(Collection entries)
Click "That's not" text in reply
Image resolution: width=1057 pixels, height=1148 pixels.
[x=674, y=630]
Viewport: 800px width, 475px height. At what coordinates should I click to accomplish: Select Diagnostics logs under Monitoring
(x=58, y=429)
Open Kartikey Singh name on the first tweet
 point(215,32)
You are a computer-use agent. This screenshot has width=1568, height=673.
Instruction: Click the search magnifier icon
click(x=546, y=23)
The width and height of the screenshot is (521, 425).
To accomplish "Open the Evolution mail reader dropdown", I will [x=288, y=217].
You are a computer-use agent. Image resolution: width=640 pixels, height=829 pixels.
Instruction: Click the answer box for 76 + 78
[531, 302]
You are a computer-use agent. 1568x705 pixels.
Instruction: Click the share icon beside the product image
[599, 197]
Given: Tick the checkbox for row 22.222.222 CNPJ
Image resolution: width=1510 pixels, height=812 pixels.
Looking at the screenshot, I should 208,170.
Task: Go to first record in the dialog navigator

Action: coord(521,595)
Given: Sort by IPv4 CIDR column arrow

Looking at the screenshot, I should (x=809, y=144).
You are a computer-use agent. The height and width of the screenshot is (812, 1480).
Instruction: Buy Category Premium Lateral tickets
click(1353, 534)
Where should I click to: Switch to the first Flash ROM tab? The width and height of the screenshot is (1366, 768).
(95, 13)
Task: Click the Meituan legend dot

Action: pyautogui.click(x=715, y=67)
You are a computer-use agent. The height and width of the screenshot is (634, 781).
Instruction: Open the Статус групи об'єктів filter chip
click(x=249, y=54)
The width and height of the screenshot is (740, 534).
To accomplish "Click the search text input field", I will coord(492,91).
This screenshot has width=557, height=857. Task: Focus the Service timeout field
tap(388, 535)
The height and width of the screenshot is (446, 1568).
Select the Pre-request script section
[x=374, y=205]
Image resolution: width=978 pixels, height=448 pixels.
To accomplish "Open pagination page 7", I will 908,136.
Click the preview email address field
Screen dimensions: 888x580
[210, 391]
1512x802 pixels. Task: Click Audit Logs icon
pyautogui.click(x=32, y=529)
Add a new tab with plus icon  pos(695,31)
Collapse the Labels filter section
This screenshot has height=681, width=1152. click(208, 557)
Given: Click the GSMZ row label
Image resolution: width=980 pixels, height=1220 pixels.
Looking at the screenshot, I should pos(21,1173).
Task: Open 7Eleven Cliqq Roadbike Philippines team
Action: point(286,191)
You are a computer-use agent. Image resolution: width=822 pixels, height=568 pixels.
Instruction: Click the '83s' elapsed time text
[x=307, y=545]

-- Task brief --
Output the records above precisely.

-- Solution to the exercise --
Click "That's not" text in reply
Image resolution: width=1057 pixels, height=1148 pixels.
[x=674, y=630]
Viewport: 800px width, 475px height. At what coordinates should I click to accomplish: Select Diagnostics logs under Monitoring
(x=58, y=429)
Open Kartikey Singh name on the first tweet
 point(215,32)
You are a computer-use agent. This screenshot has width=1568, height=673.
Instruction: Click the search magnifier icon
click(x=546, y=23)
The width and height of the screenshot is (521, 425).
To accomplish "Open the Evolution mail reader dropdown", I will [x=288, y=217].
You are a computer-use agent. Image resolution: width=640 pixels, height=829 pixels.
Instruction: Click the answer box for 76 + 78
[531, 302]
You are a computer-use agent. 1568x705 pixels.
Instruction: Click the share icon beside the product image
[599, 197]
Given: Tick the checkbox for row 22.222.222 CNPJ
Image resolution: width=1510 pixels, height=812 pixels.
Looking at the screenshot, I should 208,170.
Task: Go to first record in the dialog navigator

Action: coord(521,595)
Given: Sort by IPv4 CIDR column arrow

Looking at the screenshot, I should (x=809, y=144).
You are a computer-use agent. The height and width of the screenshot is (812, 1480).
Instruction: Buy Category Premium Lateral tickets
click(1353, 534)
Where should I click to: Switch to the first Flash ROM tab? The width and height of the screenshot is (1366, 768).
(95, 13)
Task: Click the Meituan legend dot

Action: pyautogui.click(x=715, y=67)
You are a computer-use agent. The height and width of the screenshot is (634, 781).
Instruction: Open the Статус групи об'єктів filter chip
click(x=249, y=54)
The width and height of the screenshot is (740, 534).
To accomplish "Click the search text input field", I will coord(492,91).
This screenshot has width=557, height=857. Task: Focus the Service timeout field
tap(388, 535)
The height and width of the screenshot is (446, 1568).
Select the Pre-request script section
[x=374, y=205]
Image resolution: width=978 pixels, height=448 pixels.
To accomplish "Open pagination page 7", I will 908,136.
Click the preview email address field
Screen dimensions: 888x580
[210, 391]
1512x802 pixels. Task: Click Audit Logs icon
pyautogui.click(x=32, y=529)
Add a new tab with plus icon  pos(695,31)
Collapse the Labels filter section
This screenshot has height=681, width=1152. click(208, 557)
Given: Click the GSMZ row label
Image resolution: width=980 pixels, height=1220 pixels.
Looking at the screenshot, I should pos(21,1173).
Task: Open 7Eleven Cliqq Roadbike Philippines team
Action: point(286,191)
You are a computer-use agent. Image resolution: width=822 pixels, height=568 pixels.
Instruction: Click the '83s' elapsed time text
[x=307, y=545]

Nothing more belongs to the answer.